Google warning on this Forum! Deceptive site ahead
-
Not seeing anything like that. My browser just says part of the content is unencrypted.
Are you sure your own computer/browser hasn't gotten malwared up?
-
No such problems here with Chrome 55.
-
Looks like we fixed this, can you verify?
-
A user set their avatar to load from a URL, and that server is now flagged as dangerous by Chrome. We removed the avatar.
-
:) LOL.
What was that old saying about bad association? -
The indices are showing up as secure, but when I open a thread, it shows up as mixed content. While I'm writing this reply, it's also showing up as secure. Maybe some minor glitches in the certificate?
-
It will always show mixed http/https because, for example, the avatar above is sourced directly from here:
http://sami.mattila.eu/images/sam5.jpg
As I understand it, the only alternative is to deny outside sourcing of images/avatars and require they all be served by https://forum.pfsense.org/ or at least all over https.
The reply page doesn't show as mixed content because it doesn't include avatars and attachments.
-
The indices are showing up as secure, but when I open a thread, it shows up as mixed content. While I'm writing this reply, it's also showing up as secure. Maybe some minor glitches in the certificate?

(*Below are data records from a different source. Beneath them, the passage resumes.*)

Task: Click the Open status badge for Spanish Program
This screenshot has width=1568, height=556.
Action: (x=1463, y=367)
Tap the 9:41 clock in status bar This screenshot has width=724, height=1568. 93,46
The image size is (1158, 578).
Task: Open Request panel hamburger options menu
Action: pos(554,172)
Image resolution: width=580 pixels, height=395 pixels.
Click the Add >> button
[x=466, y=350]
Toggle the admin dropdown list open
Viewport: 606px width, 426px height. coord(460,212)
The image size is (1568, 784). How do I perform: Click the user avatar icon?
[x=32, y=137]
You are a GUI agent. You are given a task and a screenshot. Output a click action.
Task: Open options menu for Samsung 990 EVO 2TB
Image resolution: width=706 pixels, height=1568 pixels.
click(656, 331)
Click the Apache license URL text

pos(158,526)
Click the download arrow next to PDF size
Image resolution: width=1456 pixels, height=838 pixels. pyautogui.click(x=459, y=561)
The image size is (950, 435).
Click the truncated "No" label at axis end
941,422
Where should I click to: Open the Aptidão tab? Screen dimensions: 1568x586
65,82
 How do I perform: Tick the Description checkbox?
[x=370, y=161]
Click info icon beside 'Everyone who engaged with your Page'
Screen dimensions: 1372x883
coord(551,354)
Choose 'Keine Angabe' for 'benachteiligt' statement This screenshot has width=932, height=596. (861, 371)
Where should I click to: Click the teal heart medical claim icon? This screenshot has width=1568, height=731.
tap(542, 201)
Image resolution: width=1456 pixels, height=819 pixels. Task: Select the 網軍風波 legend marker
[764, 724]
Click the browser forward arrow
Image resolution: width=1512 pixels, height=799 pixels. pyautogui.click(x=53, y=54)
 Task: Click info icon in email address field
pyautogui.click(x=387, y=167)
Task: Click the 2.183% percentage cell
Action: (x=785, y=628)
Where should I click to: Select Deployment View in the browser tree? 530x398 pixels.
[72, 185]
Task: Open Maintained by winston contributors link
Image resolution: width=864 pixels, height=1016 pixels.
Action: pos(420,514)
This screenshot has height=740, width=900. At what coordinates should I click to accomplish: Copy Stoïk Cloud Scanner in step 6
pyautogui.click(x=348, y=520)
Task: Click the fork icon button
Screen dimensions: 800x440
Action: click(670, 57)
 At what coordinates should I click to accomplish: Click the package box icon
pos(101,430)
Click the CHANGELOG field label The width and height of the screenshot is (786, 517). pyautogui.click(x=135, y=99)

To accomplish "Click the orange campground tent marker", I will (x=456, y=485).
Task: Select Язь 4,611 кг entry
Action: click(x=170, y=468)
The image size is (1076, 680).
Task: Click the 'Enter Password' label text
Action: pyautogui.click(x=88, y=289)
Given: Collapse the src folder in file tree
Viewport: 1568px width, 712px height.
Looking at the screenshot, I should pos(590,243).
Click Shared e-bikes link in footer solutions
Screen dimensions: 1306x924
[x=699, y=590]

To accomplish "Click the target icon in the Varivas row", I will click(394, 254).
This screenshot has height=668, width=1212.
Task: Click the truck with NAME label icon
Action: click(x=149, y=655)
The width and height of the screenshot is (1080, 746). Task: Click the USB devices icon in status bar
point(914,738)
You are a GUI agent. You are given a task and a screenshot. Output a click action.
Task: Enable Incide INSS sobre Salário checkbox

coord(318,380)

How could the pfsense.org certificate authenticate external content not hosted on forum.pfsense.org? In this case it's plain http so naturally no certificate is used for the connection.
-
I decided to change the http://… URL to my avatar for a https:// ... version.
I used https://forum.pfsense.org/index.php?action=profile;area=forumprofile
https://www.papy-team.fr/forum/e107_files/public/avatars/ap_59_nco_ranks_sergant.gif works when used directly.
But ... changing my profile ends up with a nice Your profile has been updated successfully and the setting is switched to "No avatar" like a https:// URL isn't accepted.
Btw : why not forcing a https URL if one chooses to use an avatar ?
edit : Better yet : retrying to set my URL gives me a "504 Gateway Time-out - nginx"
No avatars are shown on the main forum page ( https://forum.pfsense.org/index.php ) but still some info is send over using http, so navigators show "partially unsecured connection".: Ok, get it. It was my own avatar using http:// … Logic. -
Just choose the option to upload the avatar and go that way. It appears SMF (at least this version) doesn't want to allow HTTPS avatars.
-
Where can I upload an avatar?
-
Hmm, maybe it requires a higher level of permission. It shows for me.
-
I only have the first 3 options.
I just tried to change the URL to my avatar (to https://skylabs.ch/avatar.png) and now the avatar is gone completly.Edit: Yeah changing the link to http://skylabs.ch/avatar.png seems to work, but isn't that what the google warning is about? That you have a https page which includes http content?
-
Edit: Yeah changing the link to http://skylabs.ch/avatar.png seems to work, but isn't that what the google warning is about? That you have a https page which includes http content?
No, that's not a mixed content warning. It's about a site being in the Google Safebrowsing DB. As for mixed content, the only solution here would be adding a header to force everything via HTTPS. At that point, you break not just avatars but thousands and thousands of images linked from other sources here that have no support for HTTPS.
-
Yeah I would much rather host avatar on pfsense vs remote. But don't have the upload option either.
-
… Or just supply a https:// avatar link - which isn't accepted by this SMF forum.
But, as doktornotor already mentioned : all those posts with "http" links (to images) are making Google not happy neither ...But, hey, forum admins, do not change the forum just for that, I can live with it.
A trick : see image
Goto " pfSense Forum » Profile of YOU » Look and Layout" and check "Don't show users' avatars." and most pages (without external images) have the green lock again ;)
-
-
On the avatar note: anyone noticed gravatar is very much broken lately? Very visible in Redmine, takes ages for the page to load, and eventually it doesn't work.